AFAIK there are no 3d drivers for linux for intel chipsets
And i cannot help you with your PCI solution either, as i only know about AGP based. Try googling for that one
I imagine that the proceedure should be abit different as its not AGP
Thanks for the reply. I don't think ATI's drivers support PCI hardware acceleration. Right now i'm trying to properly configure XFree86 4.4. It won't seem to start. When i try to start KDE i get "cannot open display message". Does anyone know what that mean. When I installed Xfree 4.4 i had Xfree 4.3 installed, i overwrote everything during the installation. I was wondering if anyone knows the best way to get Xfree 4.4 working. should I install it on a Linux system with no previous version and no desktop environments or should I do an upgrade install. The first option seems good, I might install Suse 9 with no XFree and no desktops, then install the XFree 4.4 binaries i got from their website. All in an attempt to get hardware acceleration for my PCI Radeon card. Keep in mind that I'm new to Linux and if my ideas sound completely insane feel free to tell me so.
If there is/was any confusion, i wanted PCI-X, not PCI. But it's different now.
Anyways, the slowness comes from the drivers ATI makes for linux, which are crap........I tried my old Xtasy GeForce4 MX440 64mb 4xAGP card the other week on Gentoo, got the drivers just by emerging them, played the UT2004 demo and got 80+ FPS with moderately high settings on the Onslaught map!!!!!!!
Basically, it came right down to the drivers and if I don't see a change in ATI's drivers (say, from closed source to open source, or better speed) then I will be purchasing the FX6800 Ultra AGP for my speed needs. I am not quite sure of PCI-X and it's compatibility with linux at the current moment of development, but I know that AGP works well enough and I can wait on PCI-X for another year or so like I am with 64 bit cpus. They just take time for them to become optimal in my eyes, as is the case with the athlon 64 2800+ revisions over the first 3 (3000, 3200, and 3400).
My friend and I laughed our butts off when we saw how well my forever preached by me "crappy old heap of junk" of a video card was whuppin' my brand spankin' new 9800 PRO.... ....for shame ATI, for shame....
its true that ATI's linux drivers suck as of now (FPS wise), but after talking to people who design these drivers there are some reasons and issues that cause the low FPS in the current drivers.
There are new ones thats coming out soon, so stay tuned.
NVIDIA has the lead in linux drivers as they were supporting linux for a long time now, unlike ATI. So things should improve soon.
You do still need the nvidia-agp module installed and loaded before you launch X
as fglrx needs it.
Phorem:
I still study in UW and got this job as a coop for next 4 mnths (and hopefully fulltime later)

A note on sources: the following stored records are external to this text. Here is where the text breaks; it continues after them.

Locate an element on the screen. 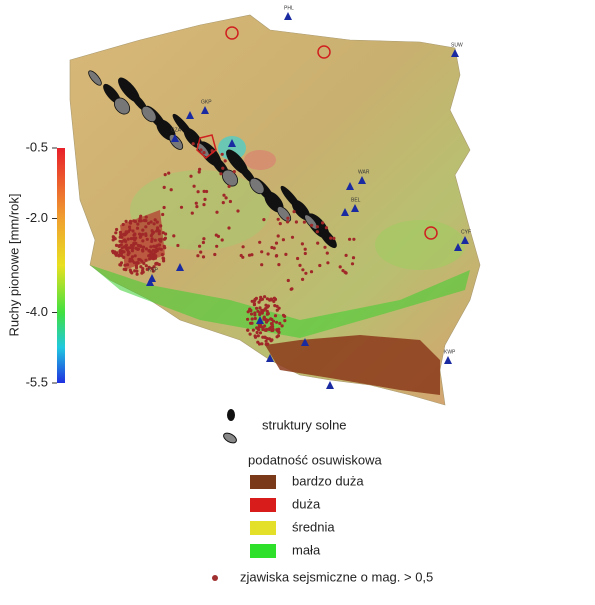  marker-circle is located at coordinates (324, 52).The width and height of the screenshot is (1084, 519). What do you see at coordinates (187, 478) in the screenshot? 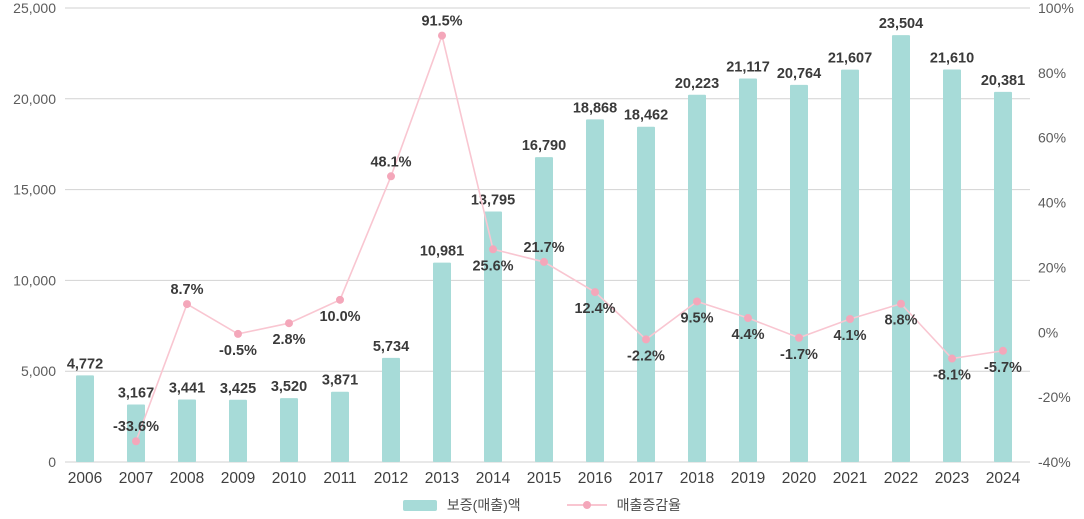
I see `x-axis-label: 2008` at bounding box center [187, 478].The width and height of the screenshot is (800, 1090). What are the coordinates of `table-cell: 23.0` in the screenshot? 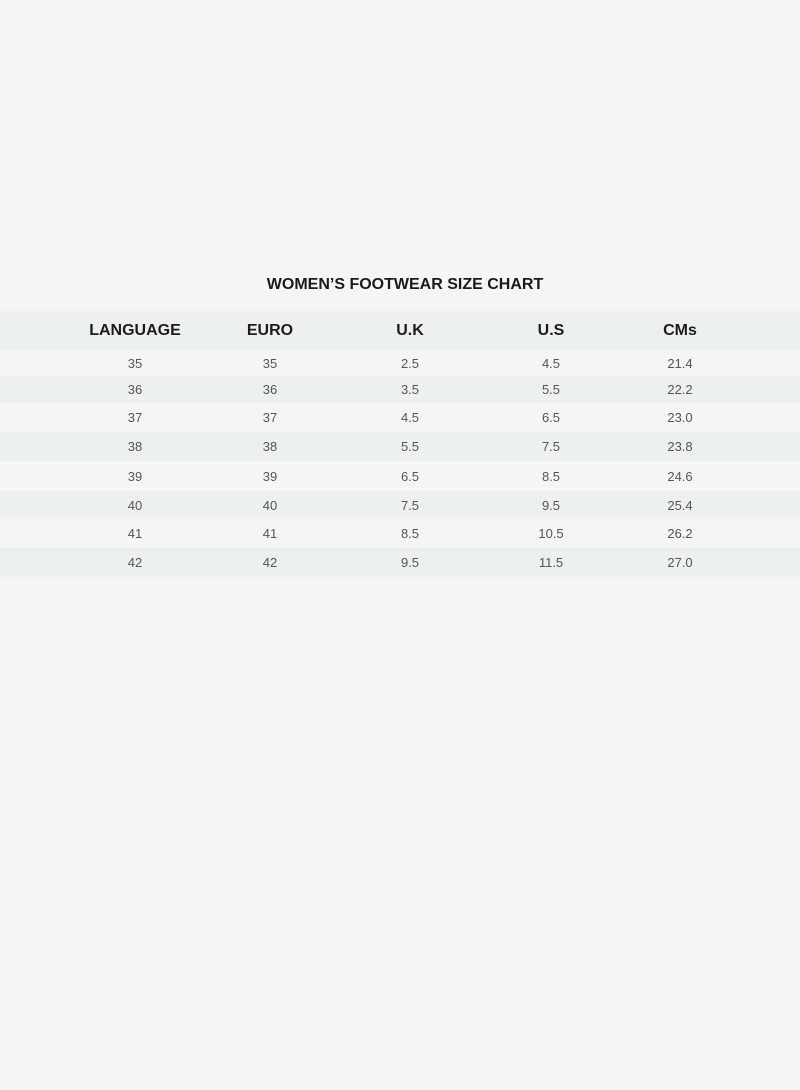 It's located at (680, 418).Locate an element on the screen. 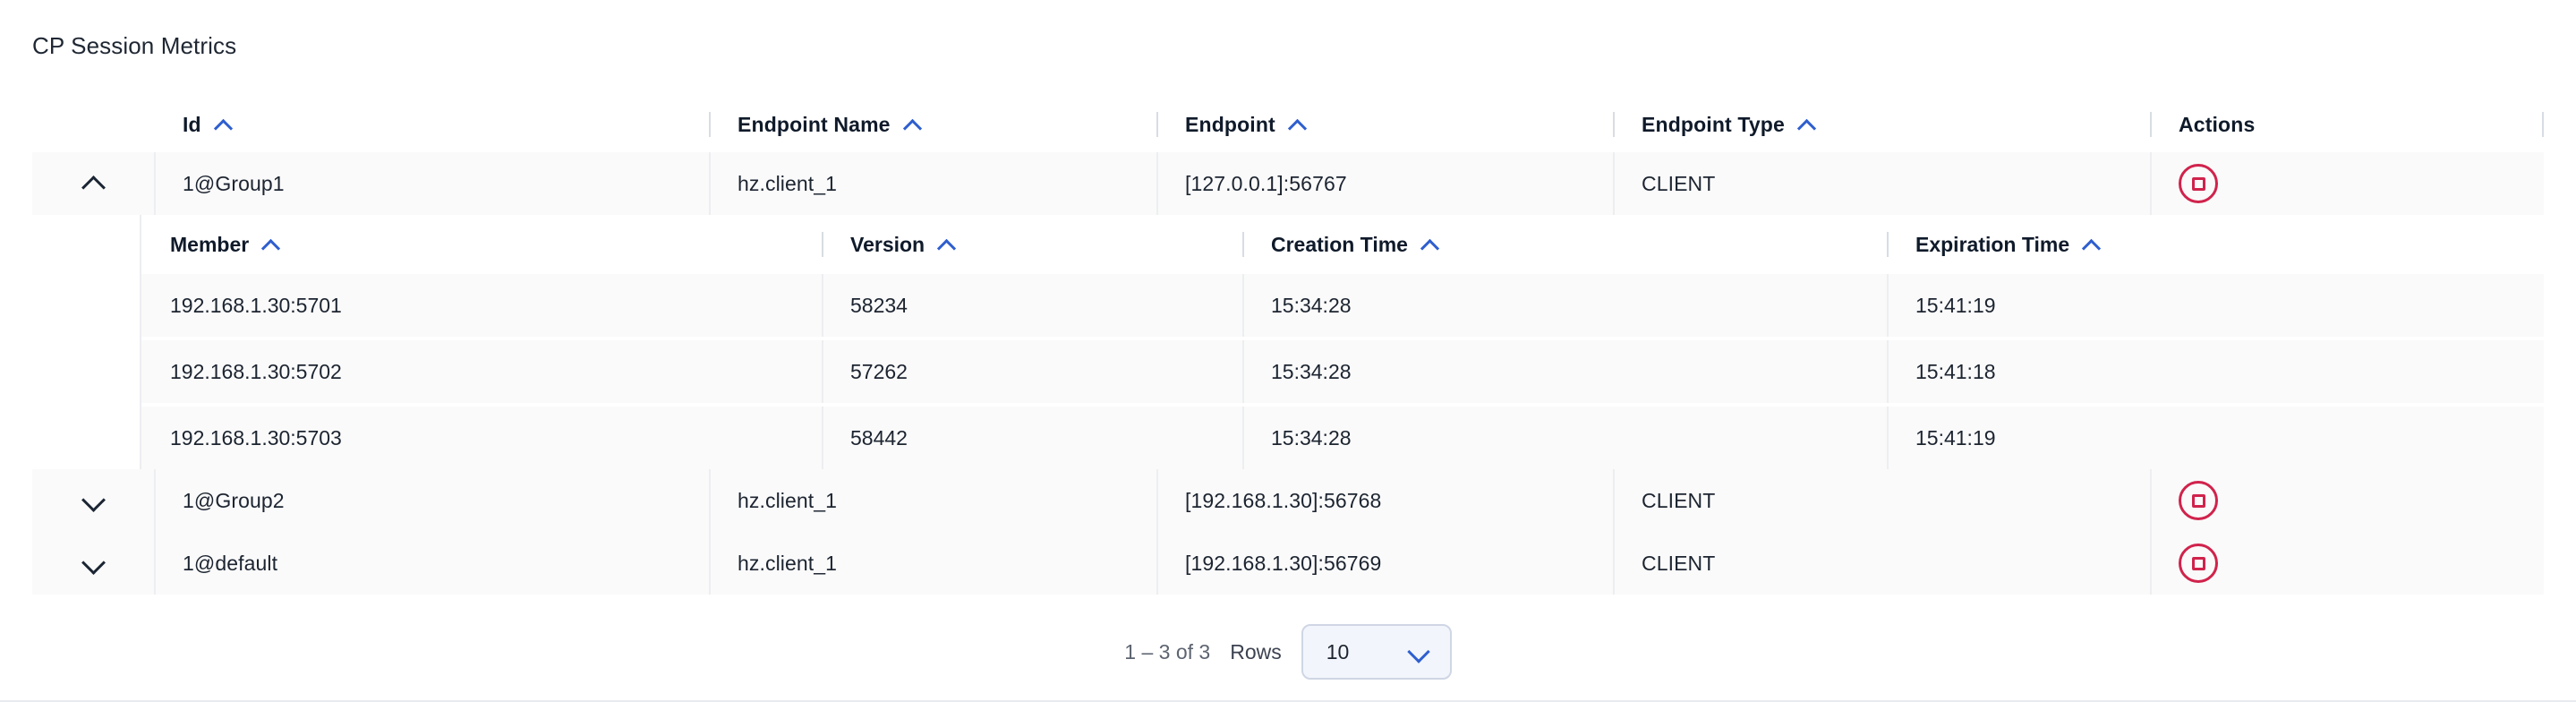  pagination-bar: 1 – 3 of 3 Rows 10 is located at coordinates (1288, 653).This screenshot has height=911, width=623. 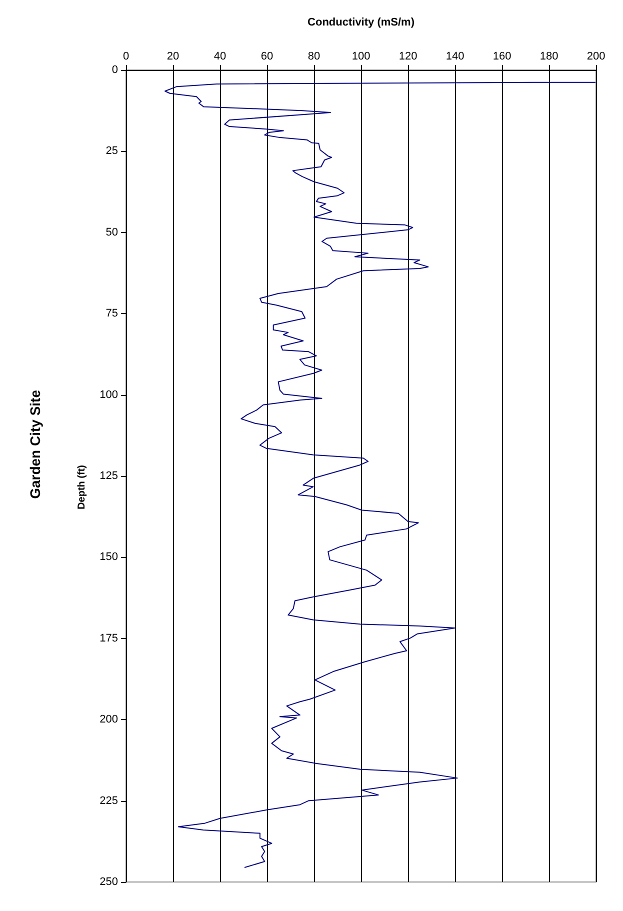 What do you see at coordinates (220, 56) in the screenshot?
I see `x-tick-label: 40` at bounding box center [220, 56].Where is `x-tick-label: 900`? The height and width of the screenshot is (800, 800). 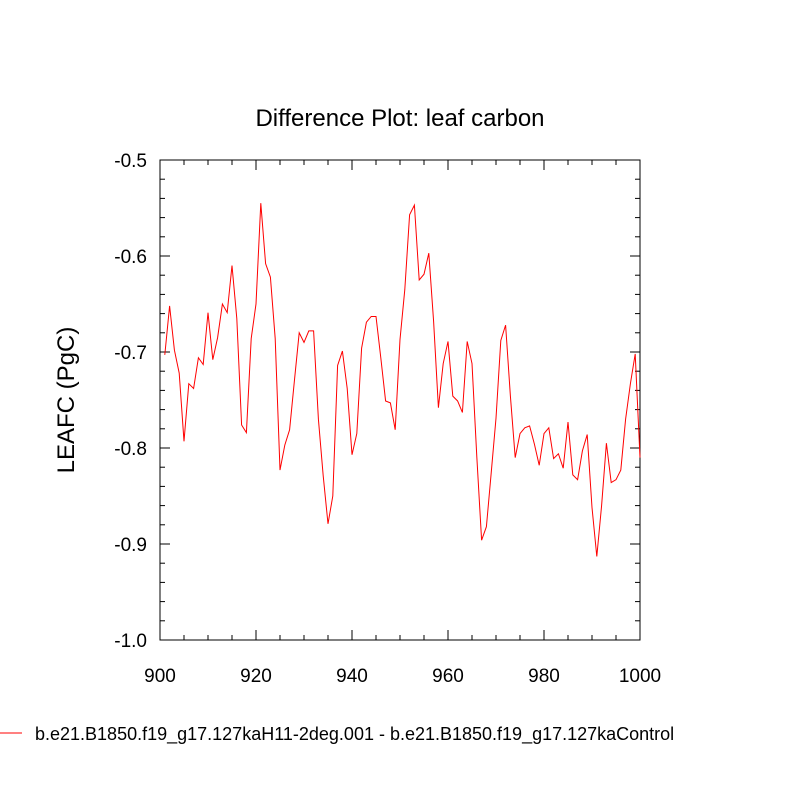
x-tick-label: 900 is located at coordinates (160, 676).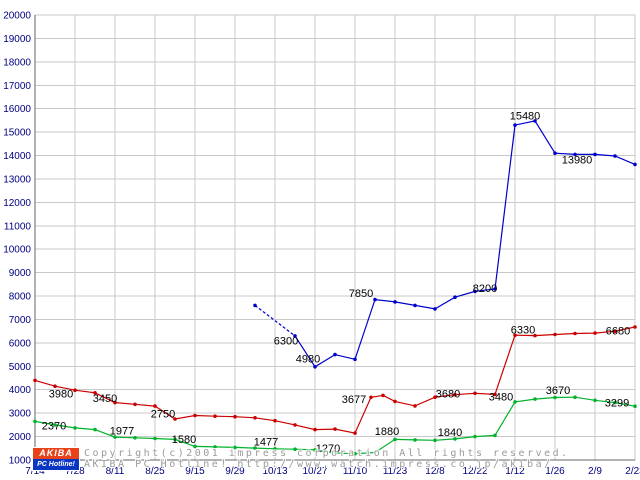 This screenshot has width=640, height=480. I want to click on point-label: 7850, so click(361, 294).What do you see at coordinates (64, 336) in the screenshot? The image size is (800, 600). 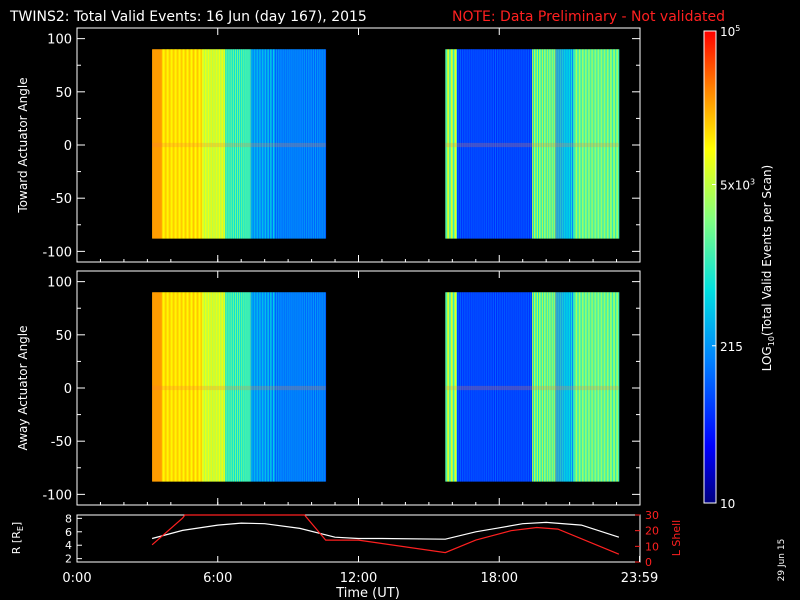 I see `y-tick-label: 50` at bounding box center [64, 336].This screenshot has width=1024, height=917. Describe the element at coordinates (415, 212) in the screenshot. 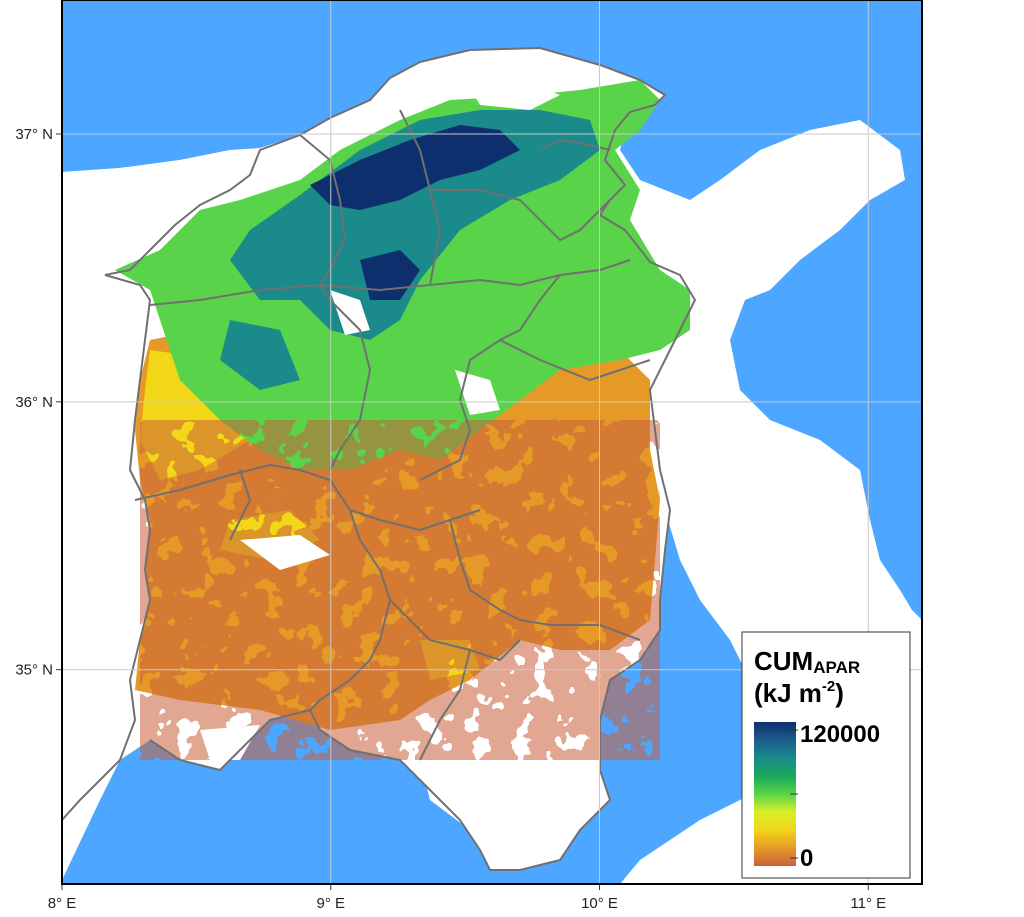

I see `raster-peak-values` at that location.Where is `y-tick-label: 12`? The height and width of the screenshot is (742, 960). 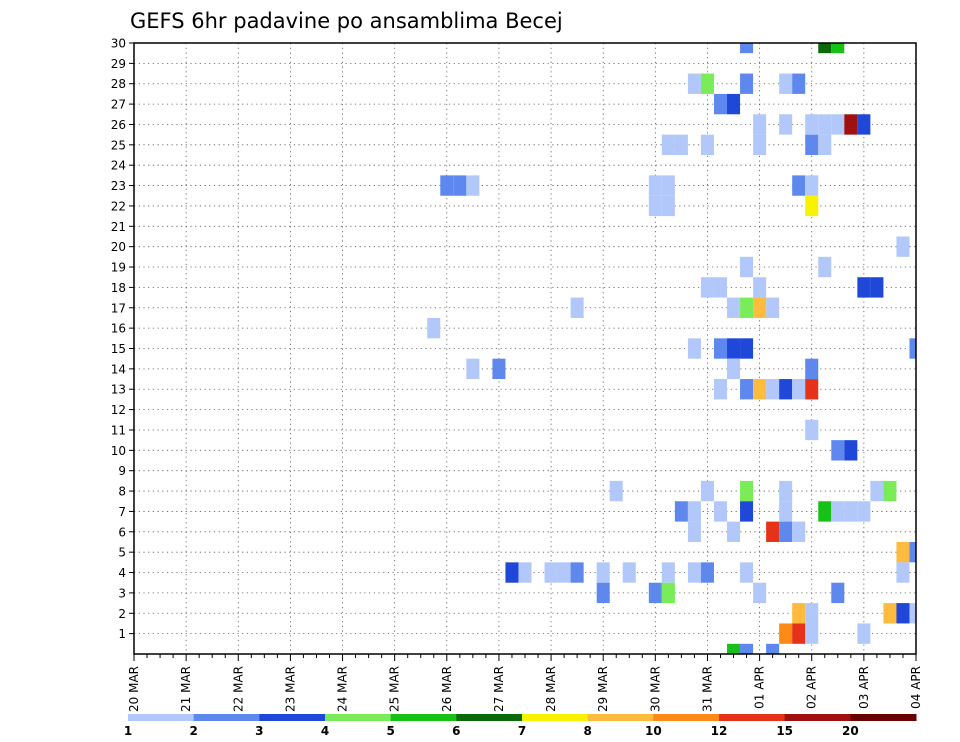 y-tick-label: 12 is located at coordinates (118, 410).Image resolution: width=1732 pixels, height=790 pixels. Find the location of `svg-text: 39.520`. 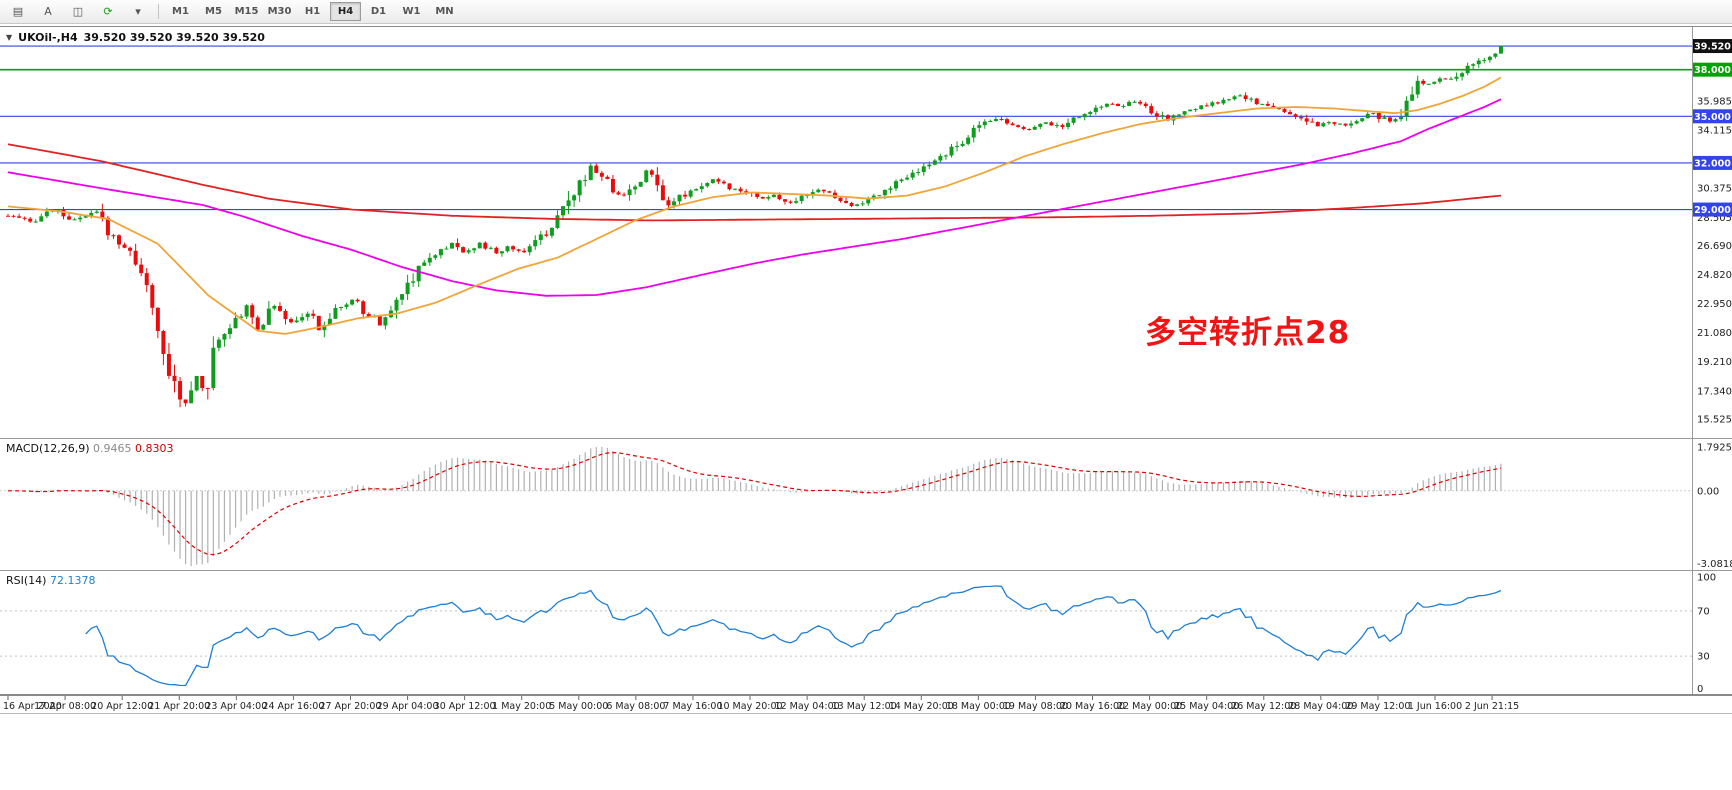

svg-text: 39.520 is located at coordinates (1712, 48). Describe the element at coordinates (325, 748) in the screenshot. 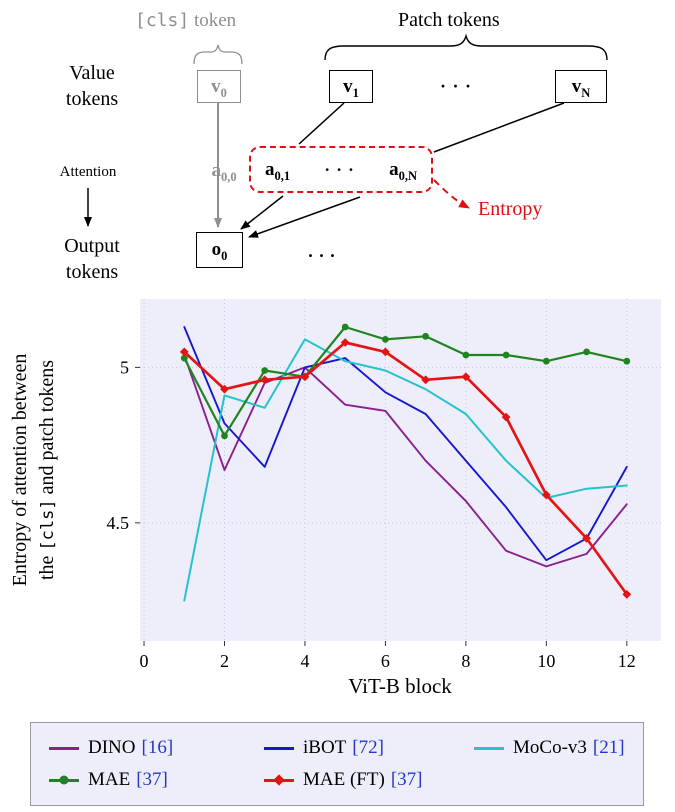

I see `series-name: iBOT` at that location.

Funny thing about the current drivers: the FPS were sluggish at best on my machine, but are great on my boss' linux box, so it might have to do with the system as a whole (CPU, mobo... deviations) that affects the performance.
I have a Radeon 9600 and this fix got openGL back and working right on my box, but when running opengl games they seem to be crashing a lot. Anyone have any suggestions? Thanks.